High Power Spatial Combiners: Tile and Tray Approaches

摘要

Spatial power combining is a method of coherently combining the power of many amplifying devices using free space as the power dividing/combining medium in contrast to traditional circuit based combiners. The spatial combiner is formed from an array of amplifying unit cells, with each cell receiving a signal, amplifying it, and then radiating it into free space. Two methods of spatial power combining, tile and tray, are investigated in this thesis. The tile-based spatial combiner consists of a thick ground plane with receiving microstrip patch antennas on one side and transmitting microstrip patch antennas on the other. In addition, amplifiers are placed on both sides of the thick ground plane, which provides efficient heat removal. This research is focused on the optimal array spacing, biasing, and feeding of tile-based arrays to achieve high output power levels at Ka-band (Lockheed Martin was specifically interested in achieving greater than 25 Watts of radiated power under a DARPA MAFET-3 program). Several arrays were developed, consisting of 13, 45, and 98 elements.

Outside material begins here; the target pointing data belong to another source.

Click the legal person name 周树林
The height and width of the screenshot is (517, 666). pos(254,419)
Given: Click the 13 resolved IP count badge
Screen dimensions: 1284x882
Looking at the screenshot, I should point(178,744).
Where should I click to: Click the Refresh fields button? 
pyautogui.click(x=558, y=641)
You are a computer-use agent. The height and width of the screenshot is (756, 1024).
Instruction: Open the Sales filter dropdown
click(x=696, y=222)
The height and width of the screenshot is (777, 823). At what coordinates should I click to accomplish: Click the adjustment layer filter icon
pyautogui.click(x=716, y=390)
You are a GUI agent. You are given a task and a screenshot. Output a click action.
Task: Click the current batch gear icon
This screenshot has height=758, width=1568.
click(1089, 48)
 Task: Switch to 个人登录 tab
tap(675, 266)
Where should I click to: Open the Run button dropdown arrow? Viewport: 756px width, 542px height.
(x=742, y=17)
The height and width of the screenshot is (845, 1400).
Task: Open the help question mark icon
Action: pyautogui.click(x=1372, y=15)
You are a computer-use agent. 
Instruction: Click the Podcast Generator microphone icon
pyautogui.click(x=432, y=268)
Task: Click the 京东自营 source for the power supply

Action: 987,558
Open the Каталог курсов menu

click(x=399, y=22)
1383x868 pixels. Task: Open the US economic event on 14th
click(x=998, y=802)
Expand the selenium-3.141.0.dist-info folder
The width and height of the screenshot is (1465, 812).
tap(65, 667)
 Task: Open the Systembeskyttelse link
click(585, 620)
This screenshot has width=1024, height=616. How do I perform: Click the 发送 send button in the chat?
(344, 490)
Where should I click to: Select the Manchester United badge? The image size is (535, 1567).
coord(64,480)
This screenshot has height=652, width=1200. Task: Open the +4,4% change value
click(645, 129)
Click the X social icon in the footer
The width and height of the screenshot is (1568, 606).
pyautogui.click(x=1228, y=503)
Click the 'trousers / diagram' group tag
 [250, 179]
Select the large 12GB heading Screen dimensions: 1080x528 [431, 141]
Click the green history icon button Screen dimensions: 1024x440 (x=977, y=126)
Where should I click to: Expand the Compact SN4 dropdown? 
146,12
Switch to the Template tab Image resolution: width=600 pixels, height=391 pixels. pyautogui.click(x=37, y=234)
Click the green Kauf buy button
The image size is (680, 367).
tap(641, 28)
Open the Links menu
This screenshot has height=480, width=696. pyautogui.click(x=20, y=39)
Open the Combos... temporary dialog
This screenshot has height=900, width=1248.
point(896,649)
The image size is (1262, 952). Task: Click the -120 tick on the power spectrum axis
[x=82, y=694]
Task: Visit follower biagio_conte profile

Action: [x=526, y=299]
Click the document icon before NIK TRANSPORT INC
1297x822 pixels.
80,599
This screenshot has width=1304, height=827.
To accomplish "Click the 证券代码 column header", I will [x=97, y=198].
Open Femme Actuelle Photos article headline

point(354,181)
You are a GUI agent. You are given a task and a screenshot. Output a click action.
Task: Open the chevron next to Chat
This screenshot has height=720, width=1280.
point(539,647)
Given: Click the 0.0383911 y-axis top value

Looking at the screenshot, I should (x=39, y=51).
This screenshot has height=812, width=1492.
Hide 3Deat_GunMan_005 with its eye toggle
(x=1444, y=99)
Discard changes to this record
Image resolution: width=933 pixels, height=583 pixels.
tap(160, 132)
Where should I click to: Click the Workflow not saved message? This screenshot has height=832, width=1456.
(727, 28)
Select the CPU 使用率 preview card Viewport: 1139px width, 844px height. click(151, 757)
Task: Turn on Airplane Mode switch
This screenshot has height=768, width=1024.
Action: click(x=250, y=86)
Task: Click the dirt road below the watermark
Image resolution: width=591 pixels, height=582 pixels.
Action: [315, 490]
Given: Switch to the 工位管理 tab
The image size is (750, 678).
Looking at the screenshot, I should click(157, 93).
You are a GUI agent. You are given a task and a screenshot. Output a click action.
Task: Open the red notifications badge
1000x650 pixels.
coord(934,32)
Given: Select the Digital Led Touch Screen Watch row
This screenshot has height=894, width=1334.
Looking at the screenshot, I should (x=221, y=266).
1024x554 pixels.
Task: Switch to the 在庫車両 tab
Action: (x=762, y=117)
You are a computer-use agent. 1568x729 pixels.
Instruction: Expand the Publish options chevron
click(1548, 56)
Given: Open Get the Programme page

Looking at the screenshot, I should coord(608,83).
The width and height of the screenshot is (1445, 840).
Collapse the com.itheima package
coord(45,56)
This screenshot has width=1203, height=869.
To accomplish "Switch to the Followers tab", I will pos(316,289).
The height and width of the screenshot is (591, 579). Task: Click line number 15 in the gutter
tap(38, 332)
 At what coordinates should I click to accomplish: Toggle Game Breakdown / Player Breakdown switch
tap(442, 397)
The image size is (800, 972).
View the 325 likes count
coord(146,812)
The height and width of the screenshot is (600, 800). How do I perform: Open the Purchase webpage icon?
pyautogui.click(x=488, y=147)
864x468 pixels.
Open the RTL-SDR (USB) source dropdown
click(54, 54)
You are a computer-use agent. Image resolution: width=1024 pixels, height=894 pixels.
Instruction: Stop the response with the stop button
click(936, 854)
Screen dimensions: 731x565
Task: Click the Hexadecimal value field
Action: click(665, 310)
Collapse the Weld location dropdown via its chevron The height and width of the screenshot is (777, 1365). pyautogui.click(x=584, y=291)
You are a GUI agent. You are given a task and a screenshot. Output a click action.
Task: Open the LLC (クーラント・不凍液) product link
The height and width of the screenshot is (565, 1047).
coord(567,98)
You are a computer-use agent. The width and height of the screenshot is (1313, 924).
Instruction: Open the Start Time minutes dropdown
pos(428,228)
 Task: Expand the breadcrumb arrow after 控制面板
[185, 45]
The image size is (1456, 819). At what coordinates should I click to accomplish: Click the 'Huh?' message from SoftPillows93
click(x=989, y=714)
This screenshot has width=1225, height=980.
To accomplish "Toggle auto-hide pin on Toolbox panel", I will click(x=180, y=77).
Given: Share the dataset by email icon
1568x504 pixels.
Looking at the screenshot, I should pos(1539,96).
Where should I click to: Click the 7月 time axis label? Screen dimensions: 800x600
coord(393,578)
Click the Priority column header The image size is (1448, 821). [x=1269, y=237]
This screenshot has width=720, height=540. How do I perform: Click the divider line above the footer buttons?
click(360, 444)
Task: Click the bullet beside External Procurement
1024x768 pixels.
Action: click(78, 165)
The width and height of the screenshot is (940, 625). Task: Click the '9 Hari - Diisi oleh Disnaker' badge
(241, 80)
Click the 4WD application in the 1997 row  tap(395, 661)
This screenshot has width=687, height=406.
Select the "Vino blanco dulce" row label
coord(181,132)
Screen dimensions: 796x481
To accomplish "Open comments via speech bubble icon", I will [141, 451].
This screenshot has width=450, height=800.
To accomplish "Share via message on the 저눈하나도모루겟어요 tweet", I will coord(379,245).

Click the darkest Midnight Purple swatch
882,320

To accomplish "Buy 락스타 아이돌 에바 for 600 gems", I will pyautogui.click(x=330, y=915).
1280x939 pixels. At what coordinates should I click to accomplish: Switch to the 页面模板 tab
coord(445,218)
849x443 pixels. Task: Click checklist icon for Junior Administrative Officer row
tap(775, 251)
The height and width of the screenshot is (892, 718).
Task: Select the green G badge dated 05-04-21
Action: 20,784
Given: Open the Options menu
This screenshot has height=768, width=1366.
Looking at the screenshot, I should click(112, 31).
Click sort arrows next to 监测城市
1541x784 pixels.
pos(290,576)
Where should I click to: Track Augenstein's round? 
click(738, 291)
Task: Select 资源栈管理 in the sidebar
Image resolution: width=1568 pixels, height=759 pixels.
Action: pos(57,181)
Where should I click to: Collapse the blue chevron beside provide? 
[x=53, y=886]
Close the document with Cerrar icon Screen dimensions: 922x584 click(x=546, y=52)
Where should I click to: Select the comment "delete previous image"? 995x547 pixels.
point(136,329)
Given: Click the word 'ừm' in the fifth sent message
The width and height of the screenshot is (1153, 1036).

Noteworthy results were obtained from the experiments with this design approach. A tray-based approach is also investigated in this thesis. This approach differs from the tile-based approach by having multiple ground planes (trays) containing amplifiers stacked to form an array of amplifying unit cells. In addition, microstrip patch antennas are placed at the ends of the trays and radiate in an end-fire pattern with respect to the tray containing the amplifiers. For this purpose, an approach has been developed for the feeding of the microstrip patch antennas. This feeding mechanism allows the amplifiers and radiating elements to be isolated. Thus more room is allowed for the amplifiers, while minimizing coupling that may cause spurious oscillations. This study examines the effect of device failure on the gain, power output, and radiation pattern.